Sophos setzt besonders auf eine spezifische Form von Machine Learning, das Deep Learning, um auf Basis riesiger Datenmengen ein Modell zu generieren, das die Daten präzise beschreiben kann. Neuronale Netze sollen zu einer höheren Erkennungsleistung von Schadcode führen, indem sie automatisch lernen, Eigenschaften der Daten zu identifizieren. Ein weiterer Vorteil des Deep Learnings ist laut Sophos, dass es sich problemlos auf Hunderte Millionen Training-Samples skalieren lässt. Das ist wichtig, weil die Sophos Labs wöchentlich 2,8 Millionen neue Malware-Samples analysieren müssen. Auch bei den Business-Produkten von Trend Micro und G Data sind ML-Techniken ein fester Bestandteil der aktuellen Programmgenerationen. Doch auch bei ihnen stärken weiterhin Virensignaturen die äusseren Verteidigungsringe der Schutzlösung.
Fazit & Ausblick
Blickt man hinter den Hype um KI in der Cyber Security, fällt das Urteil ernüchternd aus: KI als Heilsversprechen einer automatisierten Abwehr aller künftigen Cyberattacken ist noch weit von jeder Realität entfernt. Doch legt man die Messlatte nicht so hoch, dann zeigt sich, dass ein Teilbereich der KI längst einen wichtigen Beitrag zu einem akzeptablen Sicherheitsniveau leistet – Machine Learning. Klingt nicht so sexy wie KI, wirkt aber tatsächlich schon. Denn mit signaturbasierten Ansätzen allein käme man heutzutage nicht mehr weit angesichts einer immer professionelleren Cybercrime-Industrie. «Machine Learning plus Signaturen» lautet deshalb derzeit noch die Erfolgsformel der besten Sicherheitslösungen.

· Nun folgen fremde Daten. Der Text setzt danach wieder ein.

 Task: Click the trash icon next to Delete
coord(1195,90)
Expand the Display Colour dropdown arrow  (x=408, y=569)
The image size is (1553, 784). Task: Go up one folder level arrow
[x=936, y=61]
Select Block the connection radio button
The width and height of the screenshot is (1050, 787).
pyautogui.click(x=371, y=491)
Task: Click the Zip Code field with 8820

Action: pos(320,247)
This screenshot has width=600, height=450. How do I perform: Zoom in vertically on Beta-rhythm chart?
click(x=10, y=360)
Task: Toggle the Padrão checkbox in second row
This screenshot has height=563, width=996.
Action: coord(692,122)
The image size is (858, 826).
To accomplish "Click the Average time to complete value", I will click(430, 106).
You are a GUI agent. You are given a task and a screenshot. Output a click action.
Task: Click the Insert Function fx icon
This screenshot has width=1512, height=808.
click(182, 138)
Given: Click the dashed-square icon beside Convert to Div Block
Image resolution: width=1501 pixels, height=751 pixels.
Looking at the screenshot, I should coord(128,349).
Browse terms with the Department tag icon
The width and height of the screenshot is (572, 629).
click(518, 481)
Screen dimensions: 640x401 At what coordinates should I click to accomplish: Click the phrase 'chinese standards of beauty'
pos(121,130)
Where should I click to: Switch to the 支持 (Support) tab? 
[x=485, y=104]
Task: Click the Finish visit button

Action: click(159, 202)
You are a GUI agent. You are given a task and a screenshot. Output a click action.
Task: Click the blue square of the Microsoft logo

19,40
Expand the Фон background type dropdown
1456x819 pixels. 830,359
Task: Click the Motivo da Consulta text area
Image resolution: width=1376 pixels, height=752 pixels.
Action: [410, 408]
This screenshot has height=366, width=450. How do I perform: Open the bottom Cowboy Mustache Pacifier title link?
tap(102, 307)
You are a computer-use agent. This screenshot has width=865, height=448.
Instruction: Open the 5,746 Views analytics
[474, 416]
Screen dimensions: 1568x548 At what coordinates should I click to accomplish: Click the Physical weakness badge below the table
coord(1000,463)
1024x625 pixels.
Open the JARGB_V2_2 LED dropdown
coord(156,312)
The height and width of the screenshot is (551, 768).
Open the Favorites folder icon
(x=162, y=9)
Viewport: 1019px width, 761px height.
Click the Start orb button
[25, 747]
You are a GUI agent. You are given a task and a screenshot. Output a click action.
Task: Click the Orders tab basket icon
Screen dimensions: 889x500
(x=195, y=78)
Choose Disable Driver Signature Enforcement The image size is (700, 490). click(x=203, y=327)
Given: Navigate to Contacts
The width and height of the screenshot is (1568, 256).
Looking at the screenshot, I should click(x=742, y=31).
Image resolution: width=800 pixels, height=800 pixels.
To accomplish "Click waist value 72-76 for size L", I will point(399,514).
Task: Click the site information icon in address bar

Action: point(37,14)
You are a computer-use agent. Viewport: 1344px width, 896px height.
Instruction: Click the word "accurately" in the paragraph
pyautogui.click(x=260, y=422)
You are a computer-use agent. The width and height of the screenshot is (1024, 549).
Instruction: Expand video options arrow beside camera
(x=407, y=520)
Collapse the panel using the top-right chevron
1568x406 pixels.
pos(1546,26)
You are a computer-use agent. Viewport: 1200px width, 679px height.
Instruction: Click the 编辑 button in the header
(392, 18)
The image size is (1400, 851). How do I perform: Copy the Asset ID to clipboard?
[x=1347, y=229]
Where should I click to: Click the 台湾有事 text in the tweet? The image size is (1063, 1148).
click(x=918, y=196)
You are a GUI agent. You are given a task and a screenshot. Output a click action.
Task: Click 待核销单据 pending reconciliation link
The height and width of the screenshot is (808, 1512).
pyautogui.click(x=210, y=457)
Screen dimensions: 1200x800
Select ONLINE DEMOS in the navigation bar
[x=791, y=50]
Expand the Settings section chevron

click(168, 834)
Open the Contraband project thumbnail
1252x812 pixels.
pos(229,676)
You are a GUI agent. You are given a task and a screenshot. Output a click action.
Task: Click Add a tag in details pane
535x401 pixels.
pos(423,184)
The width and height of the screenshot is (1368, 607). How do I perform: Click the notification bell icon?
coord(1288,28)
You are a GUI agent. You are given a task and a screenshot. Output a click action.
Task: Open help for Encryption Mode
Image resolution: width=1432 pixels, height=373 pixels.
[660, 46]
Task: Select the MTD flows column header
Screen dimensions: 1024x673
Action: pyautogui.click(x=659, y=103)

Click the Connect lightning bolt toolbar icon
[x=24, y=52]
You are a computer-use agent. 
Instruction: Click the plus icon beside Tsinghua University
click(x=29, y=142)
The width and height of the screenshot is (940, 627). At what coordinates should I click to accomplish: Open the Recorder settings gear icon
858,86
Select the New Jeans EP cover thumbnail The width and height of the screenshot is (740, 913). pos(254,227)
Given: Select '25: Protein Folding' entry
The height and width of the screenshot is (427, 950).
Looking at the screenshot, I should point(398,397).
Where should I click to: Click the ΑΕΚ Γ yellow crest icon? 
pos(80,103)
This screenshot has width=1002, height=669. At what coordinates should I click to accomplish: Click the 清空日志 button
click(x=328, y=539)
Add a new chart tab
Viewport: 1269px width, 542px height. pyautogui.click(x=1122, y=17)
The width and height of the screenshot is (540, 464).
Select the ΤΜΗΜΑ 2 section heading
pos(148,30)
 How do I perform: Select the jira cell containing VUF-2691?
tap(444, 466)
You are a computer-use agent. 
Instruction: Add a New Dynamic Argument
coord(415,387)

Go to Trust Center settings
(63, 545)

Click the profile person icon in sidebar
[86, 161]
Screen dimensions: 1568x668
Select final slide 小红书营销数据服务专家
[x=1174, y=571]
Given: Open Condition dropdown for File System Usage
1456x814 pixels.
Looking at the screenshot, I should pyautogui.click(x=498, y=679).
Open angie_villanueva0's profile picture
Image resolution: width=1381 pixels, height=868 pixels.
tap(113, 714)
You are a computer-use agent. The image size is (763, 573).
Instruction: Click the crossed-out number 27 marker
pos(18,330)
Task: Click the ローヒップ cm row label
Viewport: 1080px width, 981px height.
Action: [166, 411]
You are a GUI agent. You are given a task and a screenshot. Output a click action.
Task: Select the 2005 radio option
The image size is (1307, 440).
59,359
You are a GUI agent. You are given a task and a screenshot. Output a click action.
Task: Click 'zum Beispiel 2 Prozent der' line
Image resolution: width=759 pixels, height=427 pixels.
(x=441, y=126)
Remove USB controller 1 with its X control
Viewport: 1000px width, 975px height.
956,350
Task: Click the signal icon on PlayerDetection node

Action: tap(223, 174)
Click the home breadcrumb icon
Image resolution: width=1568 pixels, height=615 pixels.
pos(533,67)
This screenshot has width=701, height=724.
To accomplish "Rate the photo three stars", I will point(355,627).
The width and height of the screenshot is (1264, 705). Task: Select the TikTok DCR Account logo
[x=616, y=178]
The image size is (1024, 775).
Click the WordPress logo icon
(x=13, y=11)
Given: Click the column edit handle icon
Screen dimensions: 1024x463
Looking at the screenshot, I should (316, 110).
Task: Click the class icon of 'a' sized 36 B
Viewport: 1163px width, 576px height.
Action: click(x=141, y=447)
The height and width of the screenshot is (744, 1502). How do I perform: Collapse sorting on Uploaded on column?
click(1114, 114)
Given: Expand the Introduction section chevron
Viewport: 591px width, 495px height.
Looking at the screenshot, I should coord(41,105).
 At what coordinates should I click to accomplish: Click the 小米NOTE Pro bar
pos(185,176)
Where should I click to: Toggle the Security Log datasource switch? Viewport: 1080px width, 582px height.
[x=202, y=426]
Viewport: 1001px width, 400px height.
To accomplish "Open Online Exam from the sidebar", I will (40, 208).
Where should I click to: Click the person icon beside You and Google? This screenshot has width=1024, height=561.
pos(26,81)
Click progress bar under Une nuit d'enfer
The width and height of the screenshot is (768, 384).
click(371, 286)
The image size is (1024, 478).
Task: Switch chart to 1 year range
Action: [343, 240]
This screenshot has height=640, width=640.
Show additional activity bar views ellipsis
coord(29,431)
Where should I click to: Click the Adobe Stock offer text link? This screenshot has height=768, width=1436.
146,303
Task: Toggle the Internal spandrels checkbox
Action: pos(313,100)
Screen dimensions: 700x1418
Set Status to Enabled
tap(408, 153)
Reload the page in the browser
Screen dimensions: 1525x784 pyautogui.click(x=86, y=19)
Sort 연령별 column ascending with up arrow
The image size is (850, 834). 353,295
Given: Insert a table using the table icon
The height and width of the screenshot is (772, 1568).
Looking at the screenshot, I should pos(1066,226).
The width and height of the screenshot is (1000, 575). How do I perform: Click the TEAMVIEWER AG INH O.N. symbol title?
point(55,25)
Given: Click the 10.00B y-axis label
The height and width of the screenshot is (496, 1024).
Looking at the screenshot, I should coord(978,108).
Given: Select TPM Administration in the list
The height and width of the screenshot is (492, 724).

Ob KI und ML letztlich zu einem entscheidenden Übergewicht der Verteidigung über den Angriff führen werden, ist eine offene Frage. Denn auch die Kriminellen werden sich KI- und ML-Techniken bedienen, um Attacken weiterzuentwickeln. Offen ist auch noch, welche Rolle künftig ein Risikofaktor jeder Sicherheitsarchitektur spielen wird, der meist weniger lautstark thematisiert wird als technische Schwachstellen: der menschliche Faktor. KI und ML tragen dazu bei, Mitarbeiter vor sich selbst zu schützen und sie vor Fehlern zu bewahren, sie geben Kriminellen aber auch neue Möglichkeiten des Täuschens und Betrügens an die Hand.